Find the integral $$\\int \\cot t \\csc ^{2} t dt$$ in two ways:\n a. Using the substitution method with $$u = \\cot t$$.\n b. Using the substitution method with $$u = \\csc t$$.\n c. Can you reconcile the two seemingly different answers?

Answer

## Question1.a:

**step1 Define substitution for u**

To use the substitution method, we first define the new variable $$u$$. We choose $$u = \cot t$$ because its derivative involves $$\csc^2 t$$, which is present in the integrand. Then, we find the differential $$du$$ by differentiating $$u$$ with respect to $$t$$.

$$u = \cot t$$

Differentiating both sides with respect to $$t$$ gives:

$$du = -\csc^2 t dt$$

From this, we can express $$\csc^2 t dt$$ in terms of $$du$$:

$$\csc^2 t dt = -du$$

**step2 Rewrite the integral in terms of u**

Now, we substitute $$u$$ and $$du$$ into the original integral.

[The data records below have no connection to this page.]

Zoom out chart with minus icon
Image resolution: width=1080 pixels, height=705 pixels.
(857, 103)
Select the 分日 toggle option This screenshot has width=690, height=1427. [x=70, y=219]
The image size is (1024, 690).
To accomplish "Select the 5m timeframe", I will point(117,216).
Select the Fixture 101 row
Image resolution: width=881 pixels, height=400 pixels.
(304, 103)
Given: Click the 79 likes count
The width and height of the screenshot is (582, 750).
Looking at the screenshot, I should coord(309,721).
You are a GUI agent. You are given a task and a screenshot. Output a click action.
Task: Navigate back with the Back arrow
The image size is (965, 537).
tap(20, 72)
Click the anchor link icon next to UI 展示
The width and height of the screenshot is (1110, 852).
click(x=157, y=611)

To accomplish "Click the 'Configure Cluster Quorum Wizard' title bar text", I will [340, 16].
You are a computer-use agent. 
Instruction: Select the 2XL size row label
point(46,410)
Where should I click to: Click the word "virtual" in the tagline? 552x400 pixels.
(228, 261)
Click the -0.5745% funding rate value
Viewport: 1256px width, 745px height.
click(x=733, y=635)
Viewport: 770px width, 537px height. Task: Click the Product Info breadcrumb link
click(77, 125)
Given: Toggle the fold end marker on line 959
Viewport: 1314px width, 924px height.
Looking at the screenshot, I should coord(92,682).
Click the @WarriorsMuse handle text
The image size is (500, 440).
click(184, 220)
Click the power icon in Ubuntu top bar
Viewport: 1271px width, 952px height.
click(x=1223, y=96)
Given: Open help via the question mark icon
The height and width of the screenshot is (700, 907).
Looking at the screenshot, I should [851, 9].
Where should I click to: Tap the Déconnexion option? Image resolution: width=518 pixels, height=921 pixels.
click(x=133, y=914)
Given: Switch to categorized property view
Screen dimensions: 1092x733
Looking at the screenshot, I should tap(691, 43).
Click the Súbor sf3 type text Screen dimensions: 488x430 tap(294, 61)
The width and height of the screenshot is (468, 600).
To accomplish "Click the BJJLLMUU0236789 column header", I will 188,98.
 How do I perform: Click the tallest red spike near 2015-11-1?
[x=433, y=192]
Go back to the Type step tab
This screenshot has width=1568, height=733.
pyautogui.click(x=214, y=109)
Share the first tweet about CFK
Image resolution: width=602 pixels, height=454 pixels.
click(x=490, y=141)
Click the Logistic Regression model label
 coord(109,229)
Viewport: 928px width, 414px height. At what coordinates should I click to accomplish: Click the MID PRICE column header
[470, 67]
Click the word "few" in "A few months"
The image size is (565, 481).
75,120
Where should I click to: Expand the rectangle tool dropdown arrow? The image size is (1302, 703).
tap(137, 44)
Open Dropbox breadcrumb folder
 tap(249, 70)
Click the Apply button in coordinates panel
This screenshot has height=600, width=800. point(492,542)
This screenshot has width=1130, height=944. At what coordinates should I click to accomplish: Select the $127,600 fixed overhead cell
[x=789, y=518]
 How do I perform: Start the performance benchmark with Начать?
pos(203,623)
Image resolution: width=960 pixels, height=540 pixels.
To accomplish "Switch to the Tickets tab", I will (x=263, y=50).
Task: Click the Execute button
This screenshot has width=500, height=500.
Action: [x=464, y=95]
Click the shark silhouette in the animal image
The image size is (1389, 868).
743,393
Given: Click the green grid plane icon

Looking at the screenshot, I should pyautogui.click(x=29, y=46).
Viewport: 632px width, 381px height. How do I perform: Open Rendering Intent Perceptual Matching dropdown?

This transforms the integral from being in terms of $$t$$ to being in terms of $$u$$.

$$\int \cot t \csc^2 t dt = \int u (-du)$$

We can pull the constant negative sign outside the integral:

$$= -\int u du$$

**step3 Integrate with respect to u**

Next, we perform the integration with respect to $$u$$. This is a standard power rule integral.

$$-\int u du = -\left(\frac{u^{1+1}}{1+1}\right) + C_1$$

$$= -\frac{u^2}{2} + C_1$$

Here, $$C_1$$ is the constant of integration.

**step4 Substitute back to the original variable t**

Finally, we replace $$u$$ with its original expression in terms of $$t$$ to get the answer in terms of the original variable.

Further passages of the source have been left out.